### [WORK TASK]
The entries below must be returned exactly as they stand.

### [DATA EXTRACTS]
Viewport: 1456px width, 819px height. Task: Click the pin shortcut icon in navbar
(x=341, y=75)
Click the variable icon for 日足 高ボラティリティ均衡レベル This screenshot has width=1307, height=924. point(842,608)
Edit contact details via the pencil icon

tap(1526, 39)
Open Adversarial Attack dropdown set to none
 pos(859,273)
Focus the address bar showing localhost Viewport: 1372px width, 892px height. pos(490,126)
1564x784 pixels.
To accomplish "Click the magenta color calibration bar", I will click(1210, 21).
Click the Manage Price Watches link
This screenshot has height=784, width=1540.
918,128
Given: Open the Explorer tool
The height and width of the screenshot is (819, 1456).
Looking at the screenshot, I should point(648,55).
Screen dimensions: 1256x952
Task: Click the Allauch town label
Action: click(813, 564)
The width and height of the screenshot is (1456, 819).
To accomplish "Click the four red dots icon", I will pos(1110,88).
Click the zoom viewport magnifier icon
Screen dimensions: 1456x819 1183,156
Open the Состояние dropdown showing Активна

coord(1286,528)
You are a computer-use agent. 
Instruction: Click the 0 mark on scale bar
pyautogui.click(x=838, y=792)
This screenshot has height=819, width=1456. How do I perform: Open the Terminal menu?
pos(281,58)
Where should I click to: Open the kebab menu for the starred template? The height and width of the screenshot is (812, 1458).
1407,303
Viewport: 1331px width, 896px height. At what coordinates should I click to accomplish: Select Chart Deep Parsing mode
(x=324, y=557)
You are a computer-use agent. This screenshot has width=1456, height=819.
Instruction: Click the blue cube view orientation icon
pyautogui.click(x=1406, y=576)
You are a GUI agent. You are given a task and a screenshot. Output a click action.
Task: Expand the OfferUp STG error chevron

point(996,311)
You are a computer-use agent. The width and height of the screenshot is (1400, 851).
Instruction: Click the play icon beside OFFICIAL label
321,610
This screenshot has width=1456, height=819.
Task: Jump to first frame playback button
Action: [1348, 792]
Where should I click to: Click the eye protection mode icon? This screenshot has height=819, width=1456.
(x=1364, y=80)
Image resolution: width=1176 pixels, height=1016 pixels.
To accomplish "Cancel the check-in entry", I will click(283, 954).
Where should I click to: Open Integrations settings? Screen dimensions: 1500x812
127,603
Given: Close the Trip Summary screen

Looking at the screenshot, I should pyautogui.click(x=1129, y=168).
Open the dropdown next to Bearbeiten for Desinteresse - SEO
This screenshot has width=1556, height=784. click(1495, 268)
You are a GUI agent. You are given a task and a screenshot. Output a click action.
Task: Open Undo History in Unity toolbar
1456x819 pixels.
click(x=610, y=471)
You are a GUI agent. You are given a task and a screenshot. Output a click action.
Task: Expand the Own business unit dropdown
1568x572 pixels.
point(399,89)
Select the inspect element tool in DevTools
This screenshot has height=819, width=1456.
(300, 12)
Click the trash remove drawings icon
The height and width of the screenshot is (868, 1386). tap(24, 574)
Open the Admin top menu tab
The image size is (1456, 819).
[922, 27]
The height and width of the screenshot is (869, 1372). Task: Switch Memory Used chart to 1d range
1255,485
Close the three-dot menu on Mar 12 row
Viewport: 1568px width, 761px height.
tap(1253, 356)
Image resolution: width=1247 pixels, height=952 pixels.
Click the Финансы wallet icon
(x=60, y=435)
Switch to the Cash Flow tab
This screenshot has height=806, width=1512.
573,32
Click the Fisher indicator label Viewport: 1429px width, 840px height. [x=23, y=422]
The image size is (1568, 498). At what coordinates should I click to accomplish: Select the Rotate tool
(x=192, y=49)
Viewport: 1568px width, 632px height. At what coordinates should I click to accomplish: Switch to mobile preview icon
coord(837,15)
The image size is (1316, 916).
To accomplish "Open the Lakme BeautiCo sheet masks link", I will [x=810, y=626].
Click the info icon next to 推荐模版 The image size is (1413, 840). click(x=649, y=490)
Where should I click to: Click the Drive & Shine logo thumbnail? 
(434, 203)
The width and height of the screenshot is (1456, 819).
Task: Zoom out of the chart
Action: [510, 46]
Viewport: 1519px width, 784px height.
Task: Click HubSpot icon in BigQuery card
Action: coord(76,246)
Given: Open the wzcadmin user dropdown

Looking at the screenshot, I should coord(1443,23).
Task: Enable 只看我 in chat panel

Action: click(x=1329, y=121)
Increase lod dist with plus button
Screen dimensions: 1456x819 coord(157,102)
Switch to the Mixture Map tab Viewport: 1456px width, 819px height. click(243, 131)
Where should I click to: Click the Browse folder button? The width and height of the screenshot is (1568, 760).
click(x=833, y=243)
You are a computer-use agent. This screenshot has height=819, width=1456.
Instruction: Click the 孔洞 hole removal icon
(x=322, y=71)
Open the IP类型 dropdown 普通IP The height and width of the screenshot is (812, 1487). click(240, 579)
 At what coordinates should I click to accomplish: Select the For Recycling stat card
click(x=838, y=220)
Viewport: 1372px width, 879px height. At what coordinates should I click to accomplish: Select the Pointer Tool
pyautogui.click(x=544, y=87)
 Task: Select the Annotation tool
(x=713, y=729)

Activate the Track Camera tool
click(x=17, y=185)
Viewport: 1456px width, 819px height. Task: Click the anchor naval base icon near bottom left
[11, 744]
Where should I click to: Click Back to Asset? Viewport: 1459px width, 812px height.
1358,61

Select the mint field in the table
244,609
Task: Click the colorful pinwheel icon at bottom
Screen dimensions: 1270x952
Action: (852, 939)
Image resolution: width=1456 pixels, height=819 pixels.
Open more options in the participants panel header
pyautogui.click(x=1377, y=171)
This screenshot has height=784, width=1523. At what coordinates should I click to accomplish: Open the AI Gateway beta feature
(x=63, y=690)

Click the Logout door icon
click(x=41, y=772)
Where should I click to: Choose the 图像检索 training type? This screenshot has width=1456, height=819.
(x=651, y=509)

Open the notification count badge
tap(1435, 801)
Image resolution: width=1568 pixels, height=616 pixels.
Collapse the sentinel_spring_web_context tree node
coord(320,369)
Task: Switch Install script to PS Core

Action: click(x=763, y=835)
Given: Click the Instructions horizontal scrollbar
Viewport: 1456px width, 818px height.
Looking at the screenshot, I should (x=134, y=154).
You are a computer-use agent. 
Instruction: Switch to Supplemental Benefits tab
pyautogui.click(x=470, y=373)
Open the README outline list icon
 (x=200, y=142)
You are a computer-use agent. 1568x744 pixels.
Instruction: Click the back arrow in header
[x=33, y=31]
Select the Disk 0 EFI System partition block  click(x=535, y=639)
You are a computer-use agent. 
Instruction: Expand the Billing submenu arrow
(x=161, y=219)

### [REPLY]
Viewport: 1456px width, 819px height. Task: Click the pin shortcut icon in navbar
(x=341, y=75)
Click the variable icon for 日足 高ボラティリティ均衡レベル This screenshot has width=1307, height=924. point(842,608)
Edit contact details via the pencil icon

tap(1526, 39)
Open Adversarial Attack dropdown set to none
 pos(859,273)
Focus the address bar showing localhost Viewport: 1372px width, 892px height. pos(490,126)
1564x784 pixels.
To accomplish "Click the magenta color calibration bar", I will click(1210, 21).
Click the Manage Price Watches link
This screenshot has height=784, width=1540.
918,128
Given: Open the Explorer tool
The height and width of the screenshot is (819, 1456).
Looking at the screenshot, I should point(648,55).
Screen dimensions: 1256x952
Task: Click the Allauch town label
Action: click(813, 564)
The width and height of the screenshot is (1456, 819).
To accomplish "Click the four red dots icon", I will pos(1110,88).
Click the zoom viewport magnifier icon
Screen dimensions: 1456x819 1183,156
Open the Состояние dropdown showing Активна

coord(1286,528)
You are a computer-use agent. 
Instruction: Click the 0 mark on scale bar
pyautogui.click(x=838, y=792)
This screenshot has height=819, width=1456. How do I perform: Open the Terminal menu?
pos(281,58)
Where should I click to: Open the kebab menu for the starred template? The height and width of the screenshot is (812, 1458).
1407,303
Viewport: 1331px width, 896px height. At what coordinates should I click to accomplish: Select Chart Deep Parsing mode
(x=324, y=557)
You are a computer-use agent. This screenshot has width=1456, height=819.
Instruction: Click the blue cube view orientation icon
pyautogui.click(x=1406, y=576)
You are a GUI agent. You are given a task and a screenshot. Output a click action.
Task: Expand the OfferUp STG error chevron

point(996,311)
You are a computer-use agent. The width and height of the screenshot is (1400, 851).
Instruction: Click the play icon beside OFFICIAL label
321,610
This screenshot has width=1456, height=819.
Task: Jump to first frame playback button
Action: [1348, 792]
Where should I click to: Click the eye protection mode icon? This screenshot has height=819, width=1456.
(x=1364, y=80)
Image resolution: width=1176 pixels, height=1016 pixels.
To accomplish "Cancel the check-in entry", I will click(283, 954).
Where should I click to: Open Integrations settings? Screen dimensions: 1500x812
127,603
Given: Close the Trip Summary screen

Looking at the screenshot, I should pyautogui.click(x=1129, y=168).
Open the dropdown next to Bearbeiten for Desinteresse - SEO
This screenshot has width=1556, height=784. click(1495, 268)
You are a GUI agent. You are given a task and a screenshot. Output a click action.
Task: Open Undo History in Unity toolbar
1456x819 pixels.
click(x=610, y=471)
You are a GUI agent. You are given a task and a screenshot. Output a click action.
Task: Expand the Own business unit dropdown
1568x572 pixels.
point(399,89)
Select the inspect element tool in DevTools
This screenshot has height=819, width=1456.
(300, 12)
Click the trash remove drawings icon
The height and width of the screenshot is (868, 1386). tap(24, 574)
Open the Admin top menu tab
The image size is (1456, 819).
[922, 27]
The height and width of the screenshot is (869, 1372). Task: Switch Memory Used chart to 1d range
1255,485
Close the three-dot menu on Mar 12 row
Viewport: 1568px width, 761px height.
tap(1253, 356)
Image resolution: width=1247 pixels, height=952 pixels.
Click the Финансы wallet icon
(x=60, y=435)
Switch to the Cash Flow tab
This screenshot has height=806, width=1512.
573,32
Click the Fisher indicator label Viewport: 1429px width, 840px height. [x=23, y=422]
The image size is (1568, 498). At what coordinates should I click to accomplish: Select the Rotate tool
(x=192, y=49)
Viewport: 1568px width, 632px height. At what coordinates should I click to accomplish: Switch to mobile preview icon
coord(837,15)
The image size is (1316, 916).
To accomplish "Open the Lakme BeautiCo sheet masks link", I will [x=810, y=626].
Click the info icon next to 推荐模版 The image size is (1413, 840). click(x=649, y=490)
Where should I click to: Click the Drive & Shine logo thumbnail? 
(434, 203)
The width and height of the screenshot is (1456, 819).
Task: Zoom out of the chart
Action: [510, 46]
Viewport: 1519px width, 784px height.
Task: Click HubSpot icon in BigQuery card
Action: coord(76,246)
Given: Open the wzcadmin user dropdown

Looking at the screenshot, I should coord(1443,23).
Task: Enable 只看我 in chat panel

Action: click(x=1329, y=121)
Increase lod dist with plus button
Screen dimensions: 1456x819 coord(157,102)
Switch to the Mixture Map tab Viewport: 1456px width, 819px height. click(243, 131)
Where should I click to: Click the Browse folder button? The width and height of the screenshot is (1568, 760).
click(x=833, y=243)
You are a computer-use agent. This screenshot has height=819, width=1456.
Instruction: Click the 孔洞 hole removal icon
(x=322, y=71)
Open the IP类型 dropdown 普通IP The height and width of the screenshot is (812, 1487). click(240, 579)
 At what coordinates should I click to accomplish: Select the For Recycling stat card
click(x=838, y=220)
Viewport: 1372px width, 879px height. At what coordinates should I click to accomplish: Select the Pointer Tool
pyautogui.click(x=544, y=87)
 Task: Select the Annotation tool
(x=713, y=729)

Activate the Track Camera tool
click(x=17, y=185)
Viewport: 1456px width, 819px height. Task: Click the anchor naval base icon near bottom left
[11, 744]
Where should I click to: Click Back to Asset? Viewport: 1459px width, 812px height.
1358,61

Select the mint field in the table
244,609
Task: Click the colorful pinwheel icon at bottom
Screen dimensions: 1270x952
Action: (852, 939)
Image resolution: width=1456 pixels, height=819 pixels.
Open more options in the participants panel header
pyautogui.click(x=1377, y=171)
This screenshot has height=784, width=1523. At what coordinates should I click to accomplish: Open the AI Gateway beta feature
(x=63, y=690)

Click the Logout door icon
click(x=41, y=772)
Where should I click to: Choose the 图像检索 training type? This screenshot has width=1456, height=819.
(x=651, y=509)

Open the notification count badge
tap(1435, 801)
Image resolution: width=1568 pixels, height=616 pixels.
Collapse the sentinel_spring_web_context tree node
coord(320,369)
Task: Switch Install script to PS Core

Action: click(x=763, y=835)
Given: Click the Instructions horizontal scrollbar
Viewport: 1456px width, 818px height.
Looking at the screenshot, I should (x=134, y=154).
You are a computer-use agent. 
Instruction: Switch to Supplemental Benefits tab
pyautogui.click(x=470, y=373)
Open the README outline list icon
 (x=200, y=142)
You are a computer-use agent. 1568x744 pixels.
Instruction: Click the back arrow in header
[x=33, y=31]
Select the Disk 0 EFI System partition block  click(x=535, y=639)
You are a computer-use agent. 
Instruction: Expand the Billing submenu arrow
(x=161, y=219)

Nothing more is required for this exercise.